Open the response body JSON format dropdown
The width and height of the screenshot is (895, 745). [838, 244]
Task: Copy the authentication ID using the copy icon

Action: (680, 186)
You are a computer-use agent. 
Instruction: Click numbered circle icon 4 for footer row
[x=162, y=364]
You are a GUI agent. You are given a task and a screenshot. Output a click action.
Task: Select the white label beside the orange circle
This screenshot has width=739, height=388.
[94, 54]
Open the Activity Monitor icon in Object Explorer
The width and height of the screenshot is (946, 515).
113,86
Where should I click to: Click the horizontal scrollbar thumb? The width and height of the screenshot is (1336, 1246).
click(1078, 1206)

_Problem description_. Each record must be restated word for word, including the last line.

_Problem solution_.
Open the response body JSON format dropdown
The width and height of the screenshot is (895, 745). [838, 244]
Task: Copy the authentication ID using the copy icon

Action: (680, 186)
You are a computer-use agent. 
Instruction: Click numbered circle icon 4 for footer row
[x=162, y=364]
You are a GUI agent. You are given a task and a screenshot. Output a click action.
Task: Select the white label beside the orange circle
This screenshot has width=739, height=388.
[94, 54]
Open the Activity Monitor icon in Object Explorer
The width and height of the screenshot is (946, 515).
113,86
Where should I click to: Click the horizontal scrollbar thumb? The width and height of the screenshot is (1336, 1246).
click(1078, 1206)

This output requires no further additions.